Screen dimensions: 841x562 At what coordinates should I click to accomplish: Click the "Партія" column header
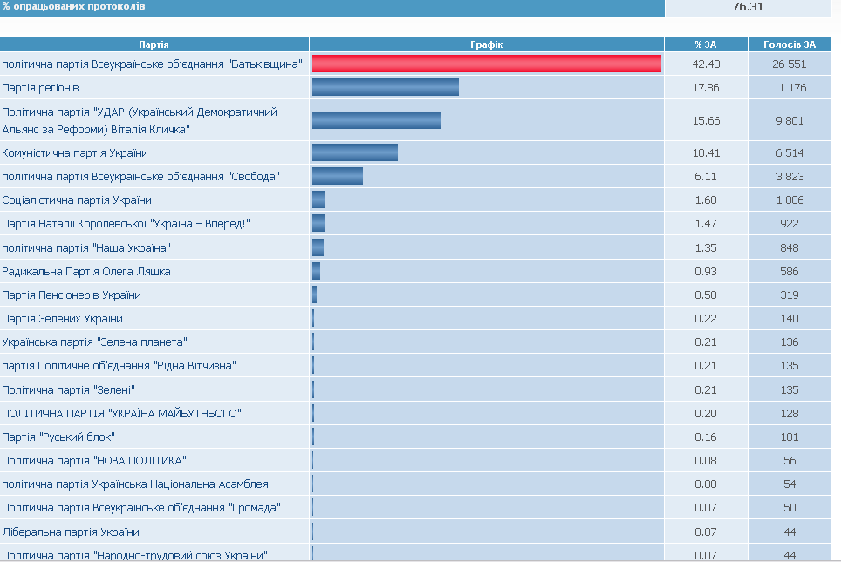pos(154,44)
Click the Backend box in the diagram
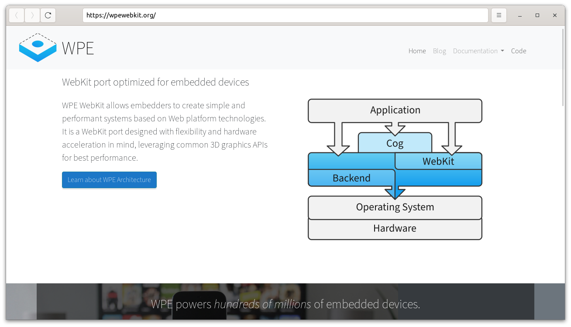 click(x=351, y=178)
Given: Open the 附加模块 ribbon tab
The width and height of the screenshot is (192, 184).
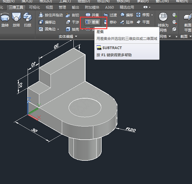Looking at the screenshot, I should (92, 7).
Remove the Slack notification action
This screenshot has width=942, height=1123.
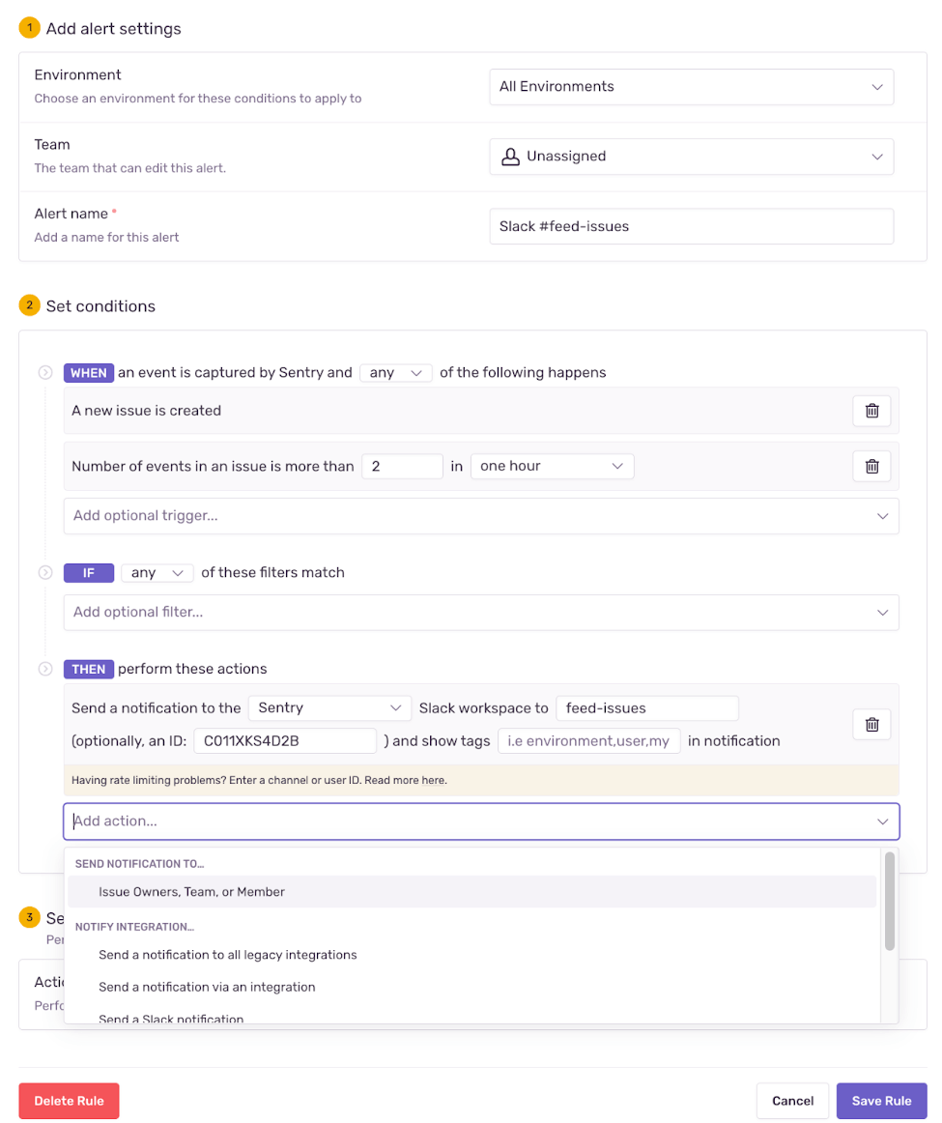[871, 724]
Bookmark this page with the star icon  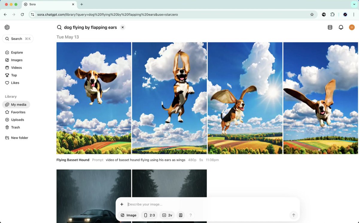tap(312, 14)
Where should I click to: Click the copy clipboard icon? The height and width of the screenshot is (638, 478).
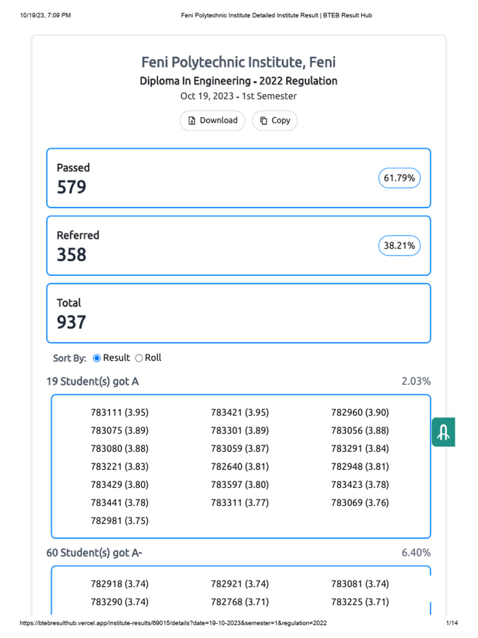[264, 121]
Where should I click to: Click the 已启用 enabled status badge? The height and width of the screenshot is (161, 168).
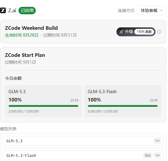pyautogui.click(x=27, y=10)

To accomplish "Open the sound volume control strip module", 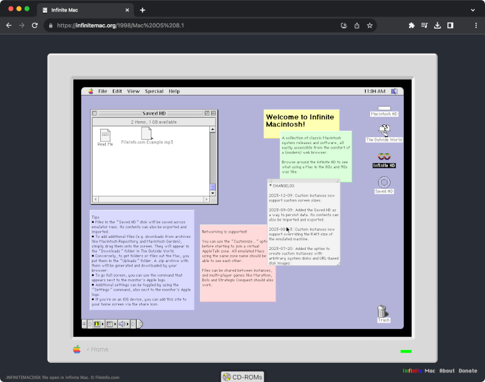I will click(122, 324).
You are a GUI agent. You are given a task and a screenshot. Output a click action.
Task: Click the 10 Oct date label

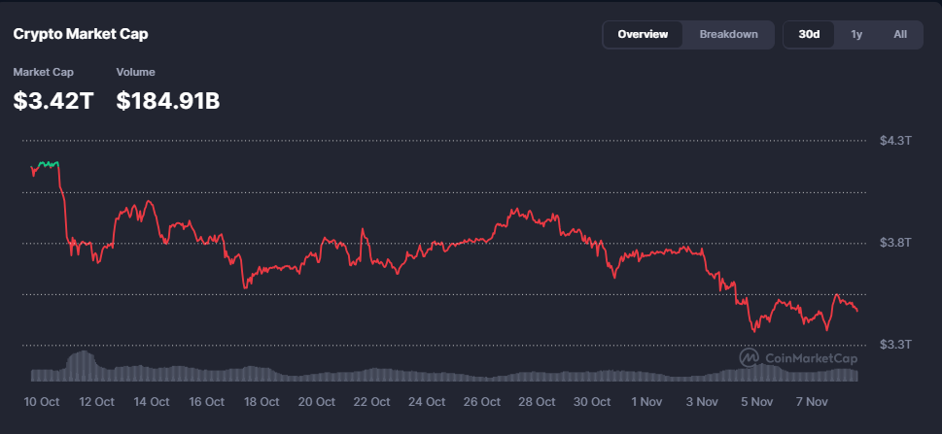click(x=42, y=401)
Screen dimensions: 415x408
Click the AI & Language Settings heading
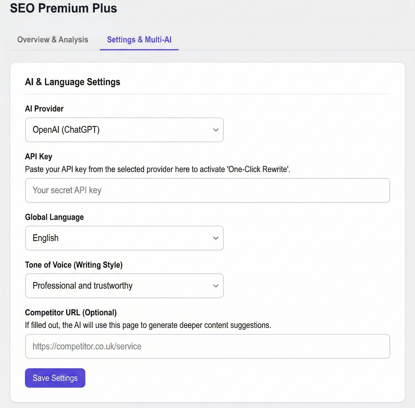[x=73, y=82]
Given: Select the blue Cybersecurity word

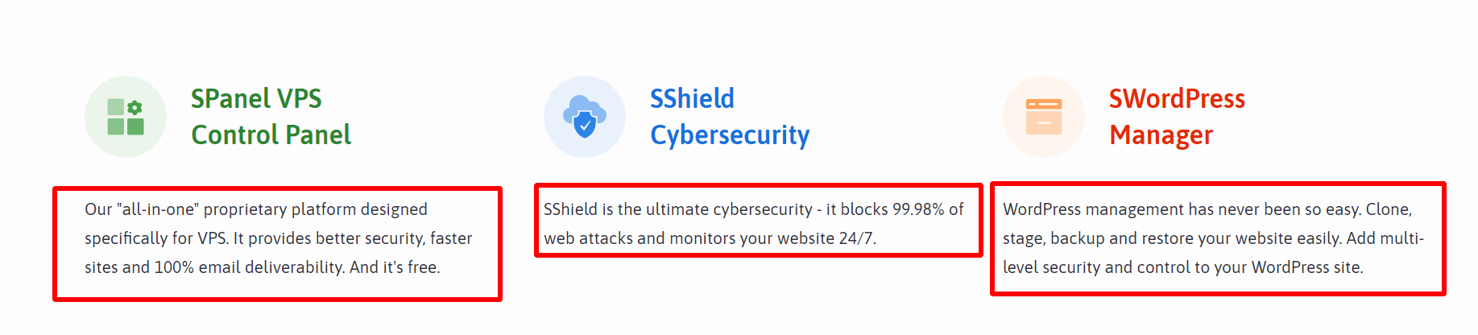Looking at the screenshot, I should (x=730, y=135).
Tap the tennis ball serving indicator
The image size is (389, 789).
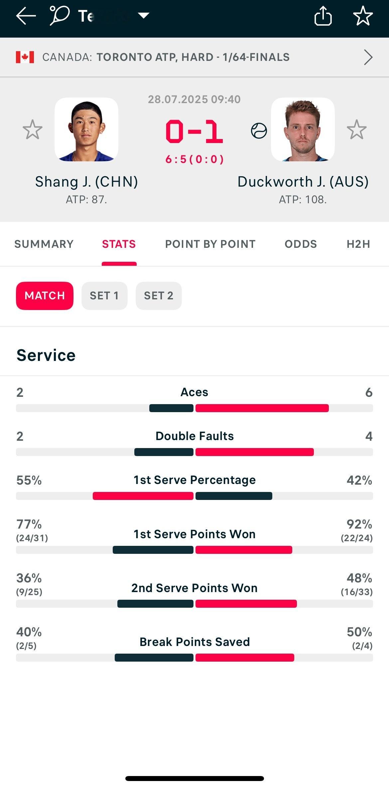pyautogui.click(x=259, y=131)
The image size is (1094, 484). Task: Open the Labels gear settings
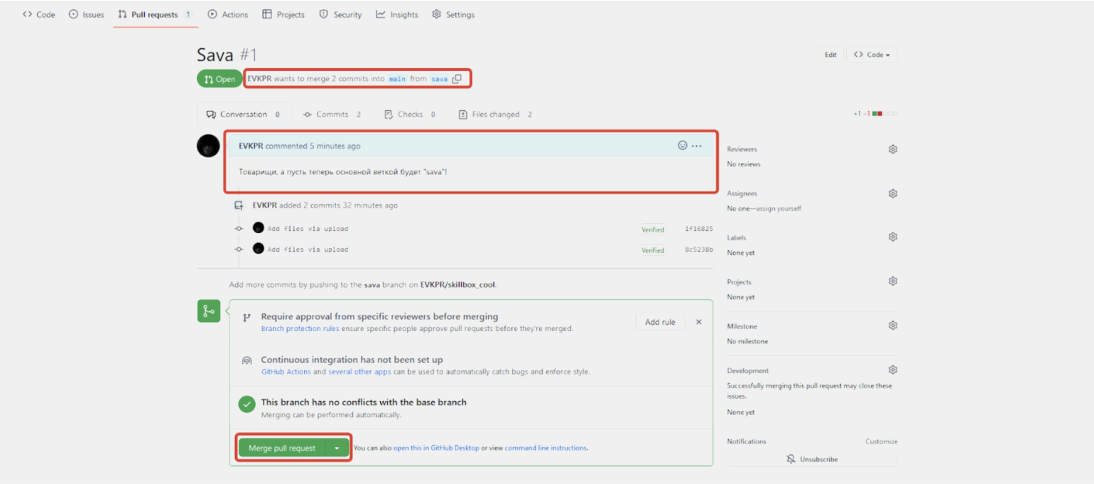[x=893, y=237]
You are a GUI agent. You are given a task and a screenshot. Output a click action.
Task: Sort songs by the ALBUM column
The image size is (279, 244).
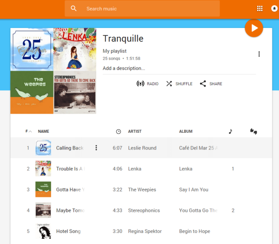pos(186,131)

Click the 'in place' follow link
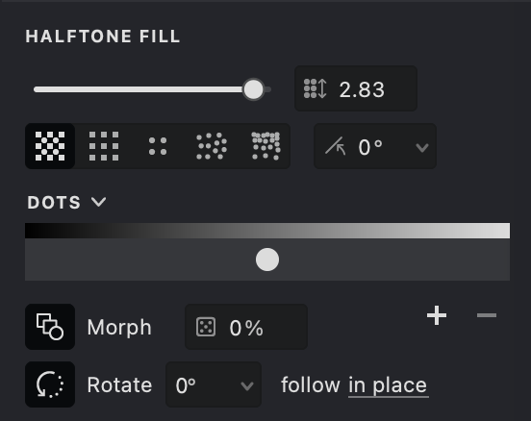(388, 385)
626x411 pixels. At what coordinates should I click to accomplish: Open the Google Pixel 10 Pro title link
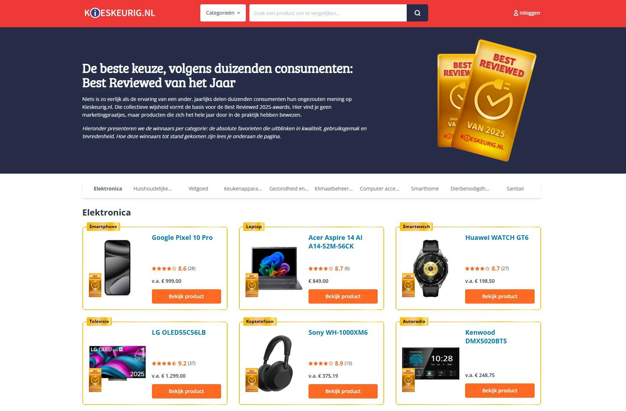182,238
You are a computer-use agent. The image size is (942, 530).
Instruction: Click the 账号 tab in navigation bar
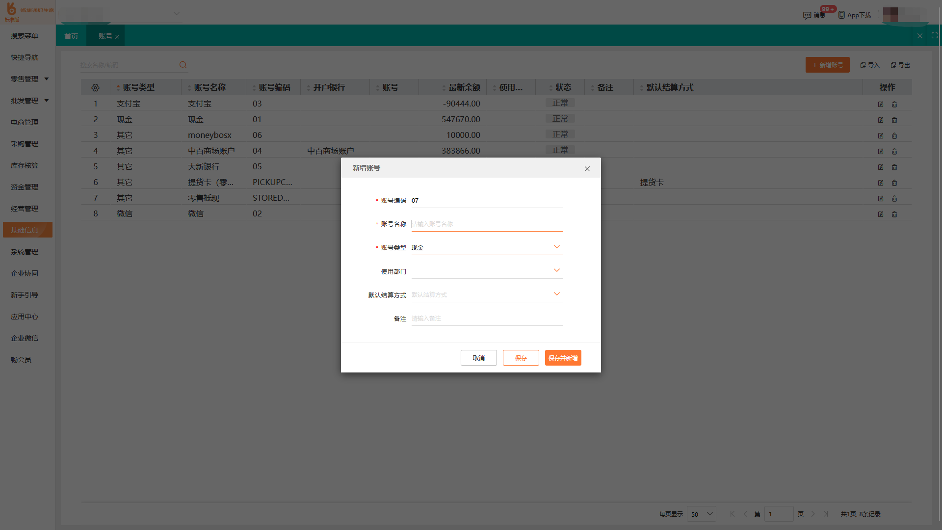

# # # #

Extract exactly the lines from the one containing "Task: Sort songs by the ALBUM column" through the last line of the records above, both included, and leave out the pictures.

Task: Sort songs by the ALBUM column
The image size is (279, 244).
pos(186,131)

Click the 'in place' follow link
(388, 385)
626x411 pixels. At what coordinates should I click to accomplish: Open the Google Pixel 10 Pro title link
182,238
You are a computer-use agent. The image size is (942, 530).
Instruction: Click the 账号 tab in navigation bar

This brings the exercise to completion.